* _TASK_
When you reach the line with "Task: Click contract address 0x1b89…0639" in the data below, begin printing lines exactly, and stop once the line with "Task: Click the calendar icon beside the date" has been printed.

*** DATA EXTRACTS ***

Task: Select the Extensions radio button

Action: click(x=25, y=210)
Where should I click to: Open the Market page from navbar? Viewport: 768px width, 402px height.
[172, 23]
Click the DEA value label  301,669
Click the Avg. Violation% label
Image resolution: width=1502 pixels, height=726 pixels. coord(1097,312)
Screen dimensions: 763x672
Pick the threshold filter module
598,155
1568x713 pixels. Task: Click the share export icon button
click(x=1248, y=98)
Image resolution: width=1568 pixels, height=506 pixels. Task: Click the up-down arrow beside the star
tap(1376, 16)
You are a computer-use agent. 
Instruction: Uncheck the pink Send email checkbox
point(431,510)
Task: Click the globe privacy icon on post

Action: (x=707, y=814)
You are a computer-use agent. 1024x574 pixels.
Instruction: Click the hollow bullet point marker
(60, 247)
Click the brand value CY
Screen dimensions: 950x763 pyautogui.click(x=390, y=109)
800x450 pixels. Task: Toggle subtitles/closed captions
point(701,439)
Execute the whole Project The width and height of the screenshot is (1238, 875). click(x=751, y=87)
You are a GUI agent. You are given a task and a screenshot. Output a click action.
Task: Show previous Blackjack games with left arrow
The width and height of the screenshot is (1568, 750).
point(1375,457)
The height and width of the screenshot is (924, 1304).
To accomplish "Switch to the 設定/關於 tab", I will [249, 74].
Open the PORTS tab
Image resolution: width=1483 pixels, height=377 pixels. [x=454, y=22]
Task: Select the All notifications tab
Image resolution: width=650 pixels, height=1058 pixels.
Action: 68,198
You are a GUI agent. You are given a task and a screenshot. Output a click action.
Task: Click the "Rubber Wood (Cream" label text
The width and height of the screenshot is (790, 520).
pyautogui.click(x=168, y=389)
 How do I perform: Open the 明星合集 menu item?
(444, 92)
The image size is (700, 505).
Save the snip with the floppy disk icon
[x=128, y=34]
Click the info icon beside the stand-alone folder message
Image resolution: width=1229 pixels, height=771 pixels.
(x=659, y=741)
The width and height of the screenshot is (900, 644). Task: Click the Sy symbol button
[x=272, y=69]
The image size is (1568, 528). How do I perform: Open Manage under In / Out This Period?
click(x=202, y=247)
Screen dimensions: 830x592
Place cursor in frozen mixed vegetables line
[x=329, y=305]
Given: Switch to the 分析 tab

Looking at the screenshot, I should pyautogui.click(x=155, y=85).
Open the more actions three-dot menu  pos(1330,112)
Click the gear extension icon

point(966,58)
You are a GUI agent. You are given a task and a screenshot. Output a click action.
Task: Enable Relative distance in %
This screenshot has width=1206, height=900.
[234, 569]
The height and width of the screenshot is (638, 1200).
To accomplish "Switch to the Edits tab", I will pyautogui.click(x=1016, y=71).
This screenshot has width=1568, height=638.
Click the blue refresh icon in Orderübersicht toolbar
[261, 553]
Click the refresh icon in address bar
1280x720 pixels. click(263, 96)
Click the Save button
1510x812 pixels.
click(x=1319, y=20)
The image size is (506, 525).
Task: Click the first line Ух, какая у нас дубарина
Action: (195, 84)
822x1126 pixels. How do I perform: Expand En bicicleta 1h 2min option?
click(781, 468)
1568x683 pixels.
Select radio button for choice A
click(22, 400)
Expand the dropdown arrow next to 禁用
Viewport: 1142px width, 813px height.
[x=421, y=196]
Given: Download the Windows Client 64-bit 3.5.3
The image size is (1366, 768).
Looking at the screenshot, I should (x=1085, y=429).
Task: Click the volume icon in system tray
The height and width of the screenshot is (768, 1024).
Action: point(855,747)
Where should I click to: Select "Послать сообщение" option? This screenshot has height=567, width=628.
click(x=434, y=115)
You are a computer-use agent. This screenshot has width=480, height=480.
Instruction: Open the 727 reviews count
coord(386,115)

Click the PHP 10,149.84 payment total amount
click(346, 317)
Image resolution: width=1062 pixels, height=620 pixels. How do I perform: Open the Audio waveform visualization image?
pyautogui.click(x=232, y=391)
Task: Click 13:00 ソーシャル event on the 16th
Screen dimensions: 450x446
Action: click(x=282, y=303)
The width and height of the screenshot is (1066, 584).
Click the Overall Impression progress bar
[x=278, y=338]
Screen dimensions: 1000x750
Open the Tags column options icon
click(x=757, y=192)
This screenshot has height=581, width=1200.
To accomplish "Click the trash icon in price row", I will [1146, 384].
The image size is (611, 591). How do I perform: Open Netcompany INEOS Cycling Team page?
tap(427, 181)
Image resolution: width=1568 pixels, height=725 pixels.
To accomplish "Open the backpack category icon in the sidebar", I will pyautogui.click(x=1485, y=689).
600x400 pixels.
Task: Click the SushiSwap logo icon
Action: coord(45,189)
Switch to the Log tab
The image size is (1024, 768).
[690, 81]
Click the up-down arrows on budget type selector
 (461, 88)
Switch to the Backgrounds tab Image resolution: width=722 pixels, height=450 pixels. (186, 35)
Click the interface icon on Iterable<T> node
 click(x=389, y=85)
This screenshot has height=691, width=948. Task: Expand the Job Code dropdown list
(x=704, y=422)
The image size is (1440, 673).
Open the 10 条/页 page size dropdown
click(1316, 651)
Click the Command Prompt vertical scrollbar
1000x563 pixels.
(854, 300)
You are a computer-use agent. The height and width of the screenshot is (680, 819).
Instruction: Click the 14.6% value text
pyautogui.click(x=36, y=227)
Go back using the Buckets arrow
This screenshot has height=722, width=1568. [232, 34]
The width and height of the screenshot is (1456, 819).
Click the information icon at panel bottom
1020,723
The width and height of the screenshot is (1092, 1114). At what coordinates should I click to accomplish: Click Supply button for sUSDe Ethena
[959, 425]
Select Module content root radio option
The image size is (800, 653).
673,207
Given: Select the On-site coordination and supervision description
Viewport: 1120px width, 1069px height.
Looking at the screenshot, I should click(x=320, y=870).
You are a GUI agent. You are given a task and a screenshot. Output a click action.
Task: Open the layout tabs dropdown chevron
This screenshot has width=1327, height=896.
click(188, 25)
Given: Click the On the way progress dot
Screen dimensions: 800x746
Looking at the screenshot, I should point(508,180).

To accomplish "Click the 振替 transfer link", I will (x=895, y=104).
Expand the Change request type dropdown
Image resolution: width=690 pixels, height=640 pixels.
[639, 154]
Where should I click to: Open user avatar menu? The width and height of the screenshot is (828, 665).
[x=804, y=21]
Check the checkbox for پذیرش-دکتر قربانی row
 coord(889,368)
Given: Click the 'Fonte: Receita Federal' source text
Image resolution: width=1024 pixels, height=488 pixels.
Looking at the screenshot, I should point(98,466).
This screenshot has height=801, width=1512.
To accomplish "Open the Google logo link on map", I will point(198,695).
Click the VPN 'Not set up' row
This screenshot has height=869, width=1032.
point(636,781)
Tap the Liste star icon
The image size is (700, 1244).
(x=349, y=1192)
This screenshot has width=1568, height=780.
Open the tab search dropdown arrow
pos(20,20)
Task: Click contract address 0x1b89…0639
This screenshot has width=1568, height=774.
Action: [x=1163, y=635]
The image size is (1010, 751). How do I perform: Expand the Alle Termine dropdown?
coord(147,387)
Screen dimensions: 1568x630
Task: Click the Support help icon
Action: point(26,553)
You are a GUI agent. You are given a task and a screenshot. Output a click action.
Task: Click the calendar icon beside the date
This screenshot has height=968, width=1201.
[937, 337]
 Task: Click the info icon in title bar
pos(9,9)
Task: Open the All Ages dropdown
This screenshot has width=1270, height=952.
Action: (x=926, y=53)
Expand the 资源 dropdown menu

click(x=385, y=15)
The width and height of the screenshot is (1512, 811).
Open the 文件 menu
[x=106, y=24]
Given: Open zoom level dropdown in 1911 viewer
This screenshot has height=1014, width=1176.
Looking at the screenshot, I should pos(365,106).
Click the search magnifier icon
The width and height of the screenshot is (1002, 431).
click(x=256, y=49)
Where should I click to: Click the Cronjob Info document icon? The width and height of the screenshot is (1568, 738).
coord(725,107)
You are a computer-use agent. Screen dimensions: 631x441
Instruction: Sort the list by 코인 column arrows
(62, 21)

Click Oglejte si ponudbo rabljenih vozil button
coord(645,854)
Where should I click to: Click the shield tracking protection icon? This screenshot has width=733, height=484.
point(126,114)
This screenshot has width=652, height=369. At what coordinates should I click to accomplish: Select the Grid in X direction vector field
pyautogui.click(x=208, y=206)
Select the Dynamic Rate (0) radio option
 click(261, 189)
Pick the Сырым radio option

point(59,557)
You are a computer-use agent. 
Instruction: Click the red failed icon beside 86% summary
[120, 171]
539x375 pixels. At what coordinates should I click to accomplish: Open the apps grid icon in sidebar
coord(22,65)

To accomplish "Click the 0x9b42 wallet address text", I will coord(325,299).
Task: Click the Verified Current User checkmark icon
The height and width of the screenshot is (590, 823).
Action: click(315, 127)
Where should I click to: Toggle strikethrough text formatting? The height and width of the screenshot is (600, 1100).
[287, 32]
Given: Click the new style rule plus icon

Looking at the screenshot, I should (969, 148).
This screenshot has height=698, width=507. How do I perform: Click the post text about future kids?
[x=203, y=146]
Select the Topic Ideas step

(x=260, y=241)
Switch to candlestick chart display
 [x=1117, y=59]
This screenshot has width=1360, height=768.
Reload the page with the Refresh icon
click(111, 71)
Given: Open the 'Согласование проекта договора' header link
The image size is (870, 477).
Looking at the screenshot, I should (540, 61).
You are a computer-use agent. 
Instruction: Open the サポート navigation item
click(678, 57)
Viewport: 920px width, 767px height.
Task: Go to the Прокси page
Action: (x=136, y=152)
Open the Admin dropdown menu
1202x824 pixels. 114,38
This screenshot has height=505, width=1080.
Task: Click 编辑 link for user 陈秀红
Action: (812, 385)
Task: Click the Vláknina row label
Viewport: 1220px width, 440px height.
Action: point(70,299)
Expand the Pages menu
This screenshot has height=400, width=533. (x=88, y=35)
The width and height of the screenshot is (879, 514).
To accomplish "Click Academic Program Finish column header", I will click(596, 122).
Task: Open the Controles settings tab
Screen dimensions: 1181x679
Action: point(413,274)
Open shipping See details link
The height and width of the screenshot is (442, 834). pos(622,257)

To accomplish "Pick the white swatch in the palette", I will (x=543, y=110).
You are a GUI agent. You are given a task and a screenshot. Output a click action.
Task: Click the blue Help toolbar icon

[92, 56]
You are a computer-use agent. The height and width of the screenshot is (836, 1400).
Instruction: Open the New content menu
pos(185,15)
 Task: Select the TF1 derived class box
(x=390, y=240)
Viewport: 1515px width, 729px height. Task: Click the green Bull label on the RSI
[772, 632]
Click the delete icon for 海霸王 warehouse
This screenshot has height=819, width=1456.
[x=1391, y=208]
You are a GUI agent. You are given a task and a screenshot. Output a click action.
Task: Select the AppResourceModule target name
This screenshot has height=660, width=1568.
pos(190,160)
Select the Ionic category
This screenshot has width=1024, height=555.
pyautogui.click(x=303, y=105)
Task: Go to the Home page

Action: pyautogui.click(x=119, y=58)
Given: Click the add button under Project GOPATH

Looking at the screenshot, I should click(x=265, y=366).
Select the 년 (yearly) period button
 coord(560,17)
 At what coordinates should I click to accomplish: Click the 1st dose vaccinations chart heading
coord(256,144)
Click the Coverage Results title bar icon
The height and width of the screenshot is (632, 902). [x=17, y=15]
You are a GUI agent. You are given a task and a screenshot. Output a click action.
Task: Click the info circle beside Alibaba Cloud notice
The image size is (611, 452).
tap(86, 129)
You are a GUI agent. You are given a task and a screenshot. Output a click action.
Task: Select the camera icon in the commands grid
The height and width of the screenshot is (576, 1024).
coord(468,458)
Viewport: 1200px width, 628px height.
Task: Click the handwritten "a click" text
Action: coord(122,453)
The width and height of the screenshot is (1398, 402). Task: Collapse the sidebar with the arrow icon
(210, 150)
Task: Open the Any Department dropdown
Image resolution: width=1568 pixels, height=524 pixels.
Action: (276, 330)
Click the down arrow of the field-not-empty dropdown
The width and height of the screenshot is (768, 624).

*** End of DATA EXTRACTS ***

* _FINISHED TASK_
Task: Click contract address 0x1b89…0639
This screenshot has width=1568, height=774.
Action: [x=1163, y=635]
The image size is (1010, 751). How do I perform: Expand the Alle Termine dropdown?
coord(147,387)
Screen dimensions: 1568x630
Task: Click the Support help icon
Action: point(26,553)
You are a GUI agent. You are given a task and a screenshot. Output a click action.
Task: Click the calendar icon beside the date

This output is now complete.